Kedatangan mereka bertujuan meminta kejelasan terkait data pembagian hasil hutan yang dikelola perusahaan bersama Pemerintah Kampung Pilanjau.
Kunjungan ini didasari oleh adanya berita acara yang ditandatangani pada 22 Januari 2024 antara pihak perusahaan dan Pemerintah Kampung Pilanjau.
Dalam dokumen tersebut disebutkan bahwa kampung akan menerima dana sebesar Rp45 ribu per kubik kayu yang dihasilkan dari pengelolaan hutan. Dana tersebut disalurkan dan dikelola oleh aparatur kampung bersama Kepala Kampung Pilanjau.
Namun hingga saat ini, BPK Pilanjau mengaku tidak pernah menerima data terkait besaran maupun penggunaan dana tersebut. Mereka menduga adanya ketidaktransparansian dari Pemerintah Kampung.

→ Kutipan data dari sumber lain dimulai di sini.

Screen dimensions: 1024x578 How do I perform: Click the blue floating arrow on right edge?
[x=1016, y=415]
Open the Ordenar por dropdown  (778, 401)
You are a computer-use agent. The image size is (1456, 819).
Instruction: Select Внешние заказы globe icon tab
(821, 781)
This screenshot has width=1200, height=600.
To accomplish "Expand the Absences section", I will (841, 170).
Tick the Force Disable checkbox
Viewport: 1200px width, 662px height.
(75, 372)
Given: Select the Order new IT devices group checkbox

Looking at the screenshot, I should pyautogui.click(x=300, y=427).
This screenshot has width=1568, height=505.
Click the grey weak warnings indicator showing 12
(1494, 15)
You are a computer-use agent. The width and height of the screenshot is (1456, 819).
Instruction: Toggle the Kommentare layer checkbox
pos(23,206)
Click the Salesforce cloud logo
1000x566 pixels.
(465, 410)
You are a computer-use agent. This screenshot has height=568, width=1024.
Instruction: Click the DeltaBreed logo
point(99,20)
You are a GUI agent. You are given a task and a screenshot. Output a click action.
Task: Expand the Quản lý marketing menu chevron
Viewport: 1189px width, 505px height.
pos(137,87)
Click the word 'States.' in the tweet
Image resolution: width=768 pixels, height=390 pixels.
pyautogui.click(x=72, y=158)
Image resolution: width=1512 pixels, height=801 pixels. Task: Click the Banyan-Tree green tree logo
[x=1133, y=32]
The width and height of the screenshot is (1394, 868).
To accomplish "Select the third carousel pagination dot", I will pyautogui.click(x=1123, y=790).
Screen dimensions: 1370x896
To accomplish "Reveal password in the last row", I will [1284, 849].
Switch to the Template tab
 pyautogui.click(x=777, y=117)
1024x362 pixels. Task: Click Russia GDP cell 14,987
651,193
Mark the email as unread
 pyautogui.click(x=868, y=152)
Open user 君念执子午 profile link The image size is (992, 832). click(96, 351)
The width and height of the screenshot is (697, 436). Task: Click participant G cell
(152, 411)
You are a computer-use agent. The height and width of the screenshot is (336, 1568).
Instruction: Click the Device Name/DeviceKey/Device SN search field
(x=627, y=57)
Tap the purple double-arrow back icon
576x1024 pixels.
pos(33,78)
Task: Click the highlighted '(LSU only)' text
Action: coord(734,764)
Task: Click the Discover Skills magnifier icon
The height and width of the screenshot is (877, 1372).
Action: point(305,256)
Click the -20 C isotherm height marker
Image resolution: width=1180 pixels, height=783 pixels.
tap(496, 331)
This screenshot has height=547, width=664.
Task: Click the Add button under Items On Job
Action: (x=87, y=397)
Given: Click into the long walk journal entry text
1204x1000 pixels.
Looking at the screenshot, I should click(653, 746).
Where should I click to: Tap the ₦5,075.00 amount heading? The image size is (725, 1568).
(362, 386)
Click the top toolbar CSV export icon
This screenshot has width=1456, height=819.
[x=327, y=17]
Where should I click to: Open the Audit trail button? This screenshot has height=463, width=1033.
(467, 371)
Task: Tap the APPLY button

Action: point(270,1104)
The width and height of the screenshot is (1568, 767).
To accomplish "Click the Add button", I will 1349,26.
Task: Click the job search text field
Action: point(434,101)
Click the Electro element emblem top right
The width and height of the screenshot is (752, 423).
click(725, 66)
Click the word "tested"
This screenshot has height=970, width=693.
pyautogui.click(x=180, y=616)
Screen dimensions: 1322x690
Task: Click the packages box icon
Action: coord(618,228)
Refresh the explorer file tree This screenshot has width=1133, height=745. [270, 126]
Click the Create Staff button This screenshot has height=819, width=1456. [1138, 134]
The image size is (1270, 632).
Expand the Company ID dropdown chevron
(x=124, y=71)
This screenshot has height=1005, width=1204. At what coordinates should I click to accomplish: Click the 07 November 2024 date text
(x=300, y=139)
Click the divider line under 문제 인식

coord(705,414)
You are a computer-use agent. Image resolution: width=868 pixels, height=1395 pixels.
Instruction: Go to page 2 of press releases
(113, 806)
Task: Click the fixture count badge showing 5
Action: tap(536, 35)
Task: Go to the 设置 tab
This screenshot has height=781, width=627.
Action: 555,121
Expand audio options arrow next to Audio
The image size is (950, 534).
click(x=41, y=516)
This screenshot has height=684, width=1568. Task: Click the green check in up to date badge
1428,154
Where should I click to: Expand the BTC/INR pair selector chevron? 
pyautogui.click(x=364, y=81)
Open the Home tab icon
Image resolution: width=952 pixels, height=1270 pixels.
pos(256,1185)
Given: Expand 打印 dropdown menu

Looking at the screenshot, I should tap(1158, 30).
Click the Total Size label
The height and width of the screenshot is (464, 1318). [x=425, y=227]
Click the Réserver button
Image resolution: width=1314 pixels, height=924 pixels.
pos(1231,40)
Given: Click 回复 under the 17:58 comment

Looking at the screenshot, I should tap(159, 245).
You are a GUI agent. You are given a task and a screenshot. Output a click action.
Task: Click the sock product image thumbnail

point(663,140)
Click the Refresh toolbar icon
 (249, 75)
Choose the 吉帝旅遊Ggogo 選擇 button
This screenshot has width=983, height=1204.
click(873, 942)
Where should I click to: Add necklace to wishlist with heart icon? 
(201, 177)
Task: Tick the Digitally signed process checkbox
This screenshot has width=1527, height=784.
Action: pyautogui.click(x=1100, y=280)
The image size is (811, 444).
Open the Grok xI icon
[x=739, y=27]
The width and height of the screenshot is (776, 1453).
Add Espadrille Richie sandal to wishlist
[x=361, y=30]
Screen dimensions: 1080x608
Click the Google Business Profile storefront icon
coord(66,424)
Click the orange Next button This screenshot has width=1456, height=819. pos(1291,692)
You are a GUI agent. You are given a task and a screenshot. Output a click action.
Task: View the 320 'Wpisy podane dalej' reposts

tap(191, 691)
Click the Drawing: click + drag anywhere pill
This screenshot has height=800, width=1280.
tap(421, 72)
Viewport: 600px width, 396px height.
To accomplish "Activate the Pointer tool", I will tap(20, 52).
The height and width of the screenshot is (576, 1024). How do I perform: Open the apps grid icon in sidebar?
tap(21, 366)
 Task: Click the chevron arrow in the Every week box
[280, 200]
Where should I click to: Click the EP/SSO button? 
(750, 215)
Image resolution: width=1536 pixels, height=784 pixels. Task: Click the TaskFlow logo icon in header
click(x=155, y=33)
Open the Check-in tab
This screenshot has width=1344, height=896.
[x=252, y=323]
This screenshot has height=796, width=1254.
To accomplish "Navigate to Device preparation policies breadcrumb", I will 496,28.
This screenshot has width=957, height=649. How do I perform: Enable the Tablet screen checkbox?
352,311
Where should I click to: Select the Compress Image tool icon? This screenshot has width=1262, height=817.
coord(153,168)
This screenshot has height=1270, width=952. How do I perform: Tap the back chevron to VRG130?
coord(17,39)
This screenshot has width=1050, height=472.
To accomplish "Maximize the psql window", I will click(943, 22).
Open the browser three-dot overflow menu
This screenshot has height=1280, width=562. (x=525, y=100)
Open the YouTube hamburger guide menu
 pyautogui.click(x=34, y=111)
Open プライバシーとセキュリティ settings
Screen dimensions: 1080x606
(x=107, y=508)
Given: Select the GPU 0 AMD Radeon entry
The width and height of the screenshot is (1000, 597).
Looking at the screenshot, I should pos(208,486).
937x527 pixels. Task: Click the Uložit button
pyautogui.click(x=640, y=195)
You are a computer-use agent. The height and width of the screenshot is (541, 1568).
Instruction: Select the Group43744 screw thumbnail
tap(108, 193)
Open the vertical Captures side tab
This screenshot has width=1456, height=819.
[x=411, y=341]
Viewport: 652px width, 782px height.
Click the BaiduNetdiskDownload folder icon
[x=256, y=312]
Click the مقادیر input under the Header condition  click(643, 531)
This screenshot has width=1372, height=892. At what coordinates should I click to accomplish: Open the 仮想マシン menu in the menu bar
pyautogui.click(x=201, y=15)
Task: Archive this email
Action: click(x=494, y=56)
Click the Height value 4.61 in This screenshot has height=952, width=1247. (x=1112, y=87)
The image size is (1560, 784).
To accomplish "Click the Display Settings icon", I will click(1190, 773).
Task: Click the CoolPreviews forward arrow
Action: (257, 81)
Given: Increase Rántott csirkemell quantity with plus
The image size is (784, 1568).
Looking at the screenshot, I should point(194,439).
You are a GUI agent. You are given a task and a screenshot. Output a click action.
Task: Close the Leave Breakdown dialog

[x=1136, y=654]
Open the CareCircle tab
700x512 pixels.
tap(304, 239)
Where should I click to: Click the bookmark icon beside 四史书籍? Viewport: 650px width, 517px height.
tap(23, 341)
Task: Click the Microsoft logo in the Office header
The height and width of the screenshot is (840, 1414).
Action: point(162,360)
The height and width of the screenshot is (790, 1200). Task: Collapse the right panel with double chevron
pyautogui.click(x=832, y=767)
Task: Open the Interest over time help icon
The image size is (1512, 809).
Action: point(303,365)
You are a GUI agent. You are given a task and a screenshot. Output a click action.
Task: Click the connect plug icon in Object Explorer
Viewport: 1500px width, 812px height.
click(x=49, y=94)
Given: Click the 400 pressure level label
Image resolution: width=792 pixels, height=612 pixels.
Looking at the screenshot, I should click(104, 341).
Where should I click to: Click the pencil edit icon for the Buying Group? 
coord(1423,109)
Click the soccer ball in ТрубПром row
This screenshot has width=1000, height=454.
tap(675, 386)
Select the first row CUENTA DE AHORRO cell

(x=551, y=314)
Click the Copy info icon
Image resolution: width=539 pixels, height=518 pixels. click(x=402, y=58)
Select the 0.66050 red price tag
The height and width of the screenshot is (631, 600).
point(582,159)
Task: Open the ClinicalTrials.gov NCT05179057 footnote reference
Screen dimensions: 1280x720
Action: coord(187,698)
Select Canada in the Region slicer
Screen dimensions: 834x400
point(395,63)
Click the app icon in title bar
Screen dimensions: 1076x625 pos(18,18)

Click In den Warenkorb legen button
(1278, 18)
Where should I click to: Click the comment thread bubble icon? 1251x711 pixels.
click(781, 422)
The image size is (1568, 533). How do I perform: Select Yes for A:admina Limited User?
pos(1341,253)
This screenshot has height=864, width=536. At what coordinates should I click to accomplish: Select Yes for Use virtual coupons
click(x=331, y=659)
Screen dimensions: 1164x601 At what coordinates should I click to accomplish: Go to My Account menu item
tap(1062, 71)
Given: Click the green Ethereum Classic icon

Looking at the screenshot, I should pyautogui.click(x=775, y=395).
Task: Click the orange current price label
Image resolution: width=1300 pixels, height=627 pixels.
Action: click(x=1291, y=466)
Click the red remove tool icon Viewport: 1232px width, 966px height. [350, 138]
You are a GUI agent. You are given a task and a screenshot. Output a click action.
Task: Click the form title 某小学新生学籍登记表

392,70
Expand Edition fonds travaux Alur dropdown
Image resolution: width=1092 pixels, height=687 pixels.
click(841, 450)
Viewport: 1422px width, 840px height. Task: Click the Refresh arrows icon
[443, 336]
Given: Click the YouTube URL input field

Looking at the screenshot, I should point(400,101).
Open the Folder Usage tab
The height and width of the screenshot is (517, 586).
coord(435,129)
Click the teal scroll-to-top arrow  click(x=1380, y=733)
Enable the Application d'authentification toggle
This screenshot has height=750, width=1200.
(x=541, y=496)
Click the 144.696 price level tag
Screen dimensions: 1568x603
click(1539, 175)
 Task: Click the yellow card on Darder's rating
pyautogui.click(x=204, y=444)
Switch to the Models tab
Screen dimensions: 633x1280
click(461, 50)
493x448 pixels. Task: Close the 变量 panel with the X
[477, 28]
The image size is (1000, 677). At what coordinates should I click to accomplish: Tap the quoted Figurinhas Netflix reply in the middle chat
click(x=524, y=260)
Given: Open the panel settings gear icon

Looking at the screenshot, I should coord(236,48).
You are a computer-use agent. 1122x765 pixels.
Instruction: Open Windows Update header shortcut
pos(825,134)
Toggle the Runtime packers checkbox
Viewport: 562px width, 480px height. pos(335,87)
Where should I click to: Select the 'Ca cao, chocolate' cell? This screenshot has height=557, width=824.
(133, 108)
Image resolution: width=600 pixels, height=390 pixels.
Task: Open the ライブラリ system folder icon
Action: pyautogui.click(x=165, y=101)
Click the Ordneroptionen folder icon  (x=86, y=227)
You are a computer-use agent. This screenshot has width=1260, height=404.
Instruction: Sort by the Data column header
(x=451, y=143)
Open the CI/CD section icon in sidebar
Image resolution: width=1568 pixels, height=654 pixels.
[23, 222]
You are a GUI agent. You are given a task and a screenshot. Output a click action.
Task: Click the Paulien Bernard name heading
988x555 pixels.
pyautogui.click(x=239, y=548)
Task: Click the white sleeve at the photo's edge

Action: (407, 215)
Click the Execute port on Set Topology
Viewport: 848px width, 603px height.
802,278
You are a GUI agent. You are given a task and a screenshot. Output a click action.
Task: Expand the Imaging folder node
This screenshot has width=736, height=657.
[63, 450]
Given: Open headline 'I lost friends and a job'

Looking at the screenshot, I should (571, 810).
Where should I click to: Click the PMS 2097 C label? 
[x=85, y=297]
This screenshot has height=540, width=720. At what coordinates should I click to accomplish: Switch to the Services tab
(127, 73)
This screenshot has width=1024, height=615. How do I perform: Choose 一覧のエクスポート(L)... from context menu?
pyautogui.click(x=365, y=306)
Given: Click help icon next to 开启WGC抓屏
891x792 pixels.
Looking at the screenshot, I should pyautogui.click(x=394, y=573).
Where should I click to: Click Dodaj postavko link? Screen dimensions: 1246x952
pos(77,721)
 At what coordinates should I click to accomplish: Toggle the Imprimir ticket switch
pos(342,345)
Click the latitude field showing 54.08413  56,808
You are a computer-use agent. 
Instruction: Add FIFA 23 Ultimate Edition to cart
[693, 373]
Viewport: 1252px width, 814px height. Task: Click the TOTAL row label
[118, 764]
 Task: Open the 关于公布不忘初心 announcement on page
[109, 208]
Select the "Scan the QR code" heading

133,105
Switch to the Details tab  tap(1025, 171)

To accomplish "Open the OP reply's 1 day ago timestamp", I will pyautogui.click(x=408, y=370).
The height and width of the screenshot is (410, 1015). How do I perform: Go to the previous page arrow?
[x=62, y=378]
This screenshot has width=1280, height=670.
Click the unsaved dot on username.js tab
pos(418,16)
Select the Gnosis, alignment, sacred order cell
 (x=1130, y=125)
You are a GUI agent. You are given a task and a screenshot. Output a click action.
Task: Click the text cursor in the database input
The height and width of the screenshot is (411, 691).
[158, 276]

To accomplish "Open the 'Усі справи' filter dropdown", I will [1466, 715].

“Kami sudah mendatangi pihak perusahaan di kantornya, namun pimpinannya sedang berada di luar kota. Kami akan kembali berkoordinasi untuk meminta kejelasan data tersebut,” ujar Sekretaris BPK Pilanjau, Miliana.
Menurut Miliana, pihaknya telah melayangkan surat resmi kepada Pemerintah Kampung sejak Januari 2025 guna meminta laporan dana bagi hasil. Namun, surat tersebut tidak kunjung direspons.
“Dari bulan Januari kami sudah bersurat, sampai sekarang tidak ada tanggapan dari pihak pemerintah kampung terkait persoalan bagi hasil ini,” tambahnya.
Miliana juga menyoroti bahwa dalam penyusunan berita acara antara perusahaan dan pemerintah kampung, BPK Pilanjau tidak dilibatkan sama sekali.
“Jangankan masyarakat, kami dari BPK saja tidak diajak terlibat dalam penyusunan berita acara. Padahal dalam poin ketiga disebutkan dana tersebut diserahkan dan diatur oleh aparatur kampung serta kepala kampung. Sementara kami ini juga bagian dari struktur pemerintahan kampung,” tegasnya.
Ia berharap persoalan ini segera diselesaikan dan kepala kampung bersikap lebih terbuka, terutama terkait penggunaan dana yang seharusnya dimanfaatkan untuk kepentingan masyarakat.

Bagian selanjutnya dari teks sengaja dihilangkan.